* Task brief *
Copy out the rows verbatim, everything from the line containing "Given: Open the All Series tab" down to the line containing "pyautogui.click(x=1526, y=41)".

— start Material for this exercise —

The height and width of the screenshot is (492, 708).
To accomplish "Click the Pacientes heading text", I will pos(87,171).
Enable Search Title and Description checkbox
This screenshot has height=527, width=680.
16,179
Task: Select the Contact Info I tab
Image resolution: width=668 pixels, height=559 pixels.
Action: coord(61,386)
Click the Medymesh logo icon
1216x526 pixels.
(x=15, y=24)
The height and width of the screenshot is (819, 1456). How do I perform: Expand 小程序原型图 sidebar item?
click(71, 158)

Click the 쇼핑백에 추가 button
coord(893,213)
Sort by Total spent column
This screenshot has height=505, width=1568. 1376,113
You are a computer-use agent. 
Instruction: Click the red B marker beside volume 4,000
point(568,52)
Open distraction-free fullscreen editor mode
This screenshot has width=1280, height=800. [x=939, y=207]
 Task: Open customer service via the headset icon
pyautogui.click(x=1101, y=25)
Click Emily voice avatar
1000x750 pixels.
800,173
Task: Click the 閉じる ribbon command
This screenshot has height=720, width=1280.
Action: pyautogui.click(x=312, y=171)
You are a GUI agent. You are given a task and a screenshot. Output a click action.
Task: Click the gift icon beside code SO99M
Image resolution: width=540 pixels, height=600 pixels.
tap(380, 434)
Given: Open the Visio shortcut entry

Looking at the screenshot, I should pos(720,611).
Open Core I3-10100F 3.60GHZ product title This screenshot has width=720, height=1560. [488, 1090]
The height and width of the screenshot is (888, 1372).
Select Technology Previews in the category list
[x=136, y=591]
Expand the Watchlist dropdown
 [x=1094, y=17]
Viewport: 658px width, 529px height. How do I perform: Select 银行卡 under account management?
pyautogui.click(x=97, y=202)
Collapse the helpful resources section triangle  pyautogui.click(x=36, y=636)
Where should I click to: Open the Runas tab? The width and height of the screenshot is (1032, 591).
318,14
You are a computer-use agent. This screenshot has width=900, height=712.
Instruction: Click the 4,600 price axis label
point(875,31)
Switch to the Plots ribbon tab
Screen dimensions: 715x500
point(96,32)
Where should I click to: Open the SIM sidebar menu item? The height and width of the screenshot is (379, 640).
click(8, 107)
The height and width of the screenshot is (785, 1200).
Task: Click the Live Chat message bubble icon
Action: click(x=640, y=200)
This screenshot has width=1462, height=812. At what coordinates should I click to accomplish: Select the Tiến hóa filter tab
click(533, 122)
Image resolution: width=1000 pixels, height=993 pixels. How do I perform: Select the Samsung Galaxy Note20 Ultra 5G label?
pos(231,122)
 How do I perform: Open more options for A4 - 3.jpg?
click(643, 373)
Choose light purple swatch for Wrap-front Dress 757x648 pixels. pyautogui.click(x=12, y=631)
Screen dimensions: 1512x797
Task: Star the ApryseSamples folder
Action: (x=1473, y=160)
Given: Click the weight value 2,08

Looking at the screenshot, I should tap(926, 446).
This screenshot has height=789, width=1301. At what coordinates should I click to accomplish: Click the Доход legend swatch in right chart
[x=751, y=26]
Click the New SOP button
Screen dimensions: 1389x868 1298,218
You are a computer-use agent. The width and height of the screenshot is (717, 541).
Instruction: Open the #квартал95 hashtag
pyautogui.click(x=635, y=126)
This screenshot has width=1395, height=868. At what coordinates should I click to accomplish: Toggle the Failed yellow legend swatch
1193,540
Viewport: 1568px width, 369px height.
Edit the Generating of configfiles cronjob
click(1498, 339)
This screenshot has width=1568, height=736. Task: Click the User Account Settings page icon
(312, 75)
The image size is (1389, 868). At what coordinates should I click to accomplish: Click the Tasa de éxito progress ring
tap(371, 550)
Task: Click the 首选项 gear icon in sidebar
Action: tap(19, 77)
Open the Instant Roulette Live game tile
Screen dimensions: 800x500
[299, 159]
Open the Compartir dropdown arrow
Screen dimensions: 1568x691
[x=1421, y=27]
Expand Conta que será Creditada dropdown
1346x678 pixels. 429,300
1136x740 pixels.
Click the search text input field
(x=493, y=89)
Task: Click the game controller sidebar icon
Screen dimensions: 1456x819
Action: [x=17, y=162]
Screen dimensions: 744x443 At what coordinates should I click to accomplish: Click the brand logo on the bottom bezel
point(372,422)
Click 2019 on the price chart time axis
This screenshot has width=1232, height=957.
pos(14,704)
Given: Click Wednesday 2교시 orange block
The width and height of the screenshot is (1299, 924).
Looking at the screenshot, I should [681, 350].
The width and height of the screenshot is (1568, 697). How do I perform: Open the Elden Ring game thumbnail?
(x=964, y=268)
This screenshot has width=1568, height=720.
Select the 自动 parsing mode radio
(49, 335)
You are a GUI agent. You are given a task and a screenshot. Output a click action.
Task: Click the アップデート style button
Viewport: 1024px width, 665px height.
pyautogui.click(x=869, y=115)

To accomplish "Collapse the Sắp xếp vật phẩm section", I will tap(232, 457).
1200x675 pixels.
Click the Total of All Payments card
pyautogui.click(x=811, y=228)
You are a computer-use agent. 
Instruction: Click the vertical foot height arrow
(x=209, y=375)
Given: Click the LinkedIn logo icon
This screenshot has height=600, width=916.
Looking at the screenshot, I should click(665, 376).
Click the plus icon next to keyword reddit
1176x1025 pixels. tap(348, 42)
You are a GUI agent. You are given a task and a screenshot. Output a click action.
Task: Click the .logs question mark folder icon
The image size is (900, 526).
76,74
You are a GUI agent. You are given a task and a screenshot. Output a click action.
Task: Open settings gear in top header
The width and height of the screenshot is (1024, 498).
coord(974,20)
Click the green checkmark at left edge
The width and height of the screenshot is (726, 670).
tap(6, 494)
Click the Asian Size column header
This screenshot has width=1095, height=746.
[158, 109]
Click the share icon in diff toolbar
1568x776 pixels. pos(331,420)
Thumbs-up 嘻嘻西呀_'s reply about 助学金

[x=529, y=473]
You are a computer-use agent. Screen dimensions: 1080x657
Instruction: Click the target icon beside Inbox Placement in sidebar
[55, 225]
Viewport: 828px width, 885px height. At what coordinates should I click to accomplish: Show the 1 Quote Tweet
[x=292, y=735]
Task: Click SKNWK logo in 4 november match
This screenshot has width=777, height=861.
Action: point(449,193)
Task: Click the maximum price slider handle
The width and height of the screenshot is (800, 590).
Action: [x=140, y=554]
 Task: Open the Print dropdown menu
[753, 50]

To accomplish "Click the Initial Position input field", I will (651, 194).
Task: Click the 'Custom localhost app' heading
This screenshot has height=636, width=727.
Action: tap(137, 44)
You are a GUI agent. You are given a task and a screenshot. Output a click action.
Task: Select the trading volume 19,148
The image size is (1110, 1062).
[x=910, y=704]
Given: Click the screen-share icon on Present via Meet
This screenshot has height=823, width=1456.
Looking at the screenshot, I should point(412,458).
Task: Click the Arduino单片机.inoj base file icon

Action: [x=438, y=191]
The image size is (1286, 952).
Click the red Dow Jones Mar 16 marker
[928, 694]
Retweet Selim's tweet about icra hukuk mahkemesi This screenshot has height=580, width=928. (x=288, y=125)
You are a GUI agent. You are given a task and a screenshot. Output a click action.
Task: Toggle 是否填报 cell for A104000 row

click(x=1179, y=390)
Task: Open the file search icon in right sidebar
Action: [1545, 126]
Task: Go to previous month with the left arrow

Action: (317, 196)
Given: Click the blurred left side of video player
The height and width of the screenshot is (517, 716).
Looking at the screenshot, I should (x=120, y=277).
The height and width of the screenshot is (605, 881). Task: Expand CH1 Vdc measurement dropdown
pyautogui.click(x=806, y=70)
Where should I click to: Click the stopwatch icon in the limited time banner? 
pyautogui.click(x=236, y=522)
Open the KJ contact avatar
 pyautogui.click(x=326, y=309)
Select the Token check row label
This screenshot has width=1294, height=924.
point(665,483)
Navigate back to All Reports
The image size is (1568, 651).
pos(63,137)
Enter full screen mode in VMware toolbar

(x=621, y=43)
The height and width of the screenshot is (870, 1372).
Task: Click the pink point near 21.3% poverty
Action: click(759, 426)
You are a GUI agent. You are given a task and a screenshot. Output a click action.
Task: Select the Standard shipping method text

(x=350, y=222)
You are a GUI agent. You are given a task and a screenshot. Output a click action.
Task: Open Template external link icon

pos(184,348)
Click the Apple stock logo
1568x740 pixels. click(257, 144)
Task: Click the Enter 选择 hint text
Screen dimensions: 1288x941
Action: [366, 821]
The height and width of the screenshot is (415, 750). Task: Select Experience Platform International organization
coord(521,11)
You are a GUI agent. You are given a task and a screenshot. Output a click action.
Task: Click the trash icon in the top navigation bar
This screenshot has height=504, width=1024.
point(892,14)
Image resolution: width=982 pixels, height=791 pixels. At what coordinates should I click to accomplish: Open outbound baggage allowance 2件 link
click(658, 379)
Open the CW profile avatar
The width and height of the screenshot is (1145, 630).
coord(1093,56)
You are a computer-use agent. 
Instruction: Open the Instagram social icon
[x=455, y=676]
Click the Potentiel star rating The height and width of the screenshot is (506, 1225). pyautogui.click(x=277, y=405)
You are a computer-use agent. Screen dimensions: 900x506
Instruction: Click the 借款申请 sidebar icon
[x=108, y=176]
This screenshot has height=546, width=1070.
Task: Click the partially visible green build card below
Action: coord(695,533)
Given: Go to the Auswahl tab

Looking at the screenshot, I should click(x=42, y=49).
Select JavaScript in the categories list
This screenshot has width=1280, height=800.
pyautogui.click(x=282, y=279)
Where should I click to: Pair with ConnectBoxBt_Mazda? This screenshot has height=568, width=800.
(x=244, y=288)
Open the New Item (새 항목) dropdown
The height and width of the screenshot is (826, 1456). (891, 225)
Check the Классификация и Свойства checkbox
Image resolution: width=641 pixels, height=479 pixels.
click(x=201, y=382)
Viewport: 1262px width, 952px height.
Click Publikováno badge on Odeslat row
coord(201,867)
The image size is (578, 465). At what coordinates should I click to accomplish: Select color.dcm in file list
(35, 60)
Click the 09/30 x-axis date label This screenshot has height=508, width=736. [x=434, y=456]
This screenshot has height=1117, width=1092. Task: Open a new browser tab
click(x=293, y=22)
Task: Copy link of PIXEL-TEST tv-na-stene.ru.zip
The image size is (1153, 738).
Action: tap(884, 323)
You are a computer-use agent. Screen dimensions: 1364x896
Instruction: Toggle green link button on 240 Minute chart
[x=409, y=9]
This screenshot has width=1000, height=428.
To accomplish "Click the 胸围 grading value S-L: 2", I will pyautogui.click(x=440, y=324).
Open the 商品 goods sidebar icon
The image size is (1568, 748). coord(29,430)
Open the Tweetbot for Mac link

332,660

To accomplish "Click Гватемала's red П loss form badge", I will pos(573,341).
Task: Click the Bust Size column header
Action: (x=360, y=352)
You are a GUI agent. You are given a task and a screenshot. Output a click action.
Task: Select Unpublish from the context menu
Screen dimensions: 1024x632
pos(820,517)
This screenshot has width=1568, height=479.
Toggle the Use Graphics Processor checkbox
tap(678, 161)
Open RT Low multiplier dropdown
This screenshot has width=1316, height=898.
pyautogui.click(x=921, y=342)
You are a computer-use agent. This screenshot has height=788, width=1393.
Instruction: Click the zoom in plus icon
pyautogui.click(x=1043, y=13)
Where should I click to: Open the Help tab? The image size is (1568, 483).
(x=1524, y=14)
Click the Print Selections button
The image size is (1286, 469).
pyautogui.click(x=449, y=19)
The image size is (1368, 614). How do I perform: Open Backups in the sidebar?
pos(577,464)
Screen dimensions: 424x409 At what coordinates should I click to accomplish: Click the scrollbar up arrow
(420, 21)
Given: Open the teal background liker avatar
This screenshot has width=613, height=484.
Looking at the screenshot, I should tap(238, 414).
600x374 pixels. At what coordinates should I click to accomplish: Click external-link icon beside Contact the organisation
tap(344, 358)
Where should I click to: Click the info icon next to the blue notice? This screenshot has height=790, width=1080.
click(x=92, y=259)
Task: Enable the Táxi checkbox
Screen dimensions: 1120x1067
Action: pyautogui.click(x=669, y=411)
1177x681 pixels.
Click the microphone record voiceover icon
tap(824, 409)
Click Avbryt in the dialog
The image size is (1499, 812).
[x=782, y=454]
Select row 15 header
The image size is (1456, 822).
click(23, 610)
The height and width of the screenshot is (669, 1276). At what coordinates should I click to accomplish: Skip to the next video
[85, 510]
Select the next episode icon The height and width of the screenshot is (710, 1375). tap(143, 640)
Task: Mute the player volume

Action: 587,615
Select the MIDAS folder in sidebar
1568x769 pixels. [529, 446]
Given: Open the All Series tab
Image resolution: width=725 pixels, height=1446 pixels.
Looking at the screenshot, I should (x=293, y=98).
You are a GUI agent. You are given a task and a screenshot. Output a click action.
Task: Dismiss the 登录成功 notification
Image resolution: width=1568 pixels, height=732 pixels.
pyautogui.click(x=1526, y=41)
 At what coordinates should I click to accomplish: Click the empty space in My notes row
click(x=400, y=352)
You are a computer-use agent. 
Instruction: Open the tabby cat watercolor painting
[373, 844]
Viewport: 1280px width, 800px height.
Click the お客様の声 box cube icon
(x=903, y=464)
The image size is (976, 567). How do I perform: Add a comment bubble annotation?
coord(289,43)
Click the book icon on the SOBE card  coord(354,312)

— end Material for this exercise —

* Exercise response *
Given: Open the All Series tab
Image resolution: width=725 pixels, height=1446 pixels.
Looking at the screenshot, I should (x=293, y=98).
You are a GUI agent. You are given a task and a screenshot. Output a click action.
Task: Dismiss the 登录成功 notification
Image resolution: width=1568 pixels, height=732 pixels.
pyautogui.click(x=1526, y=41)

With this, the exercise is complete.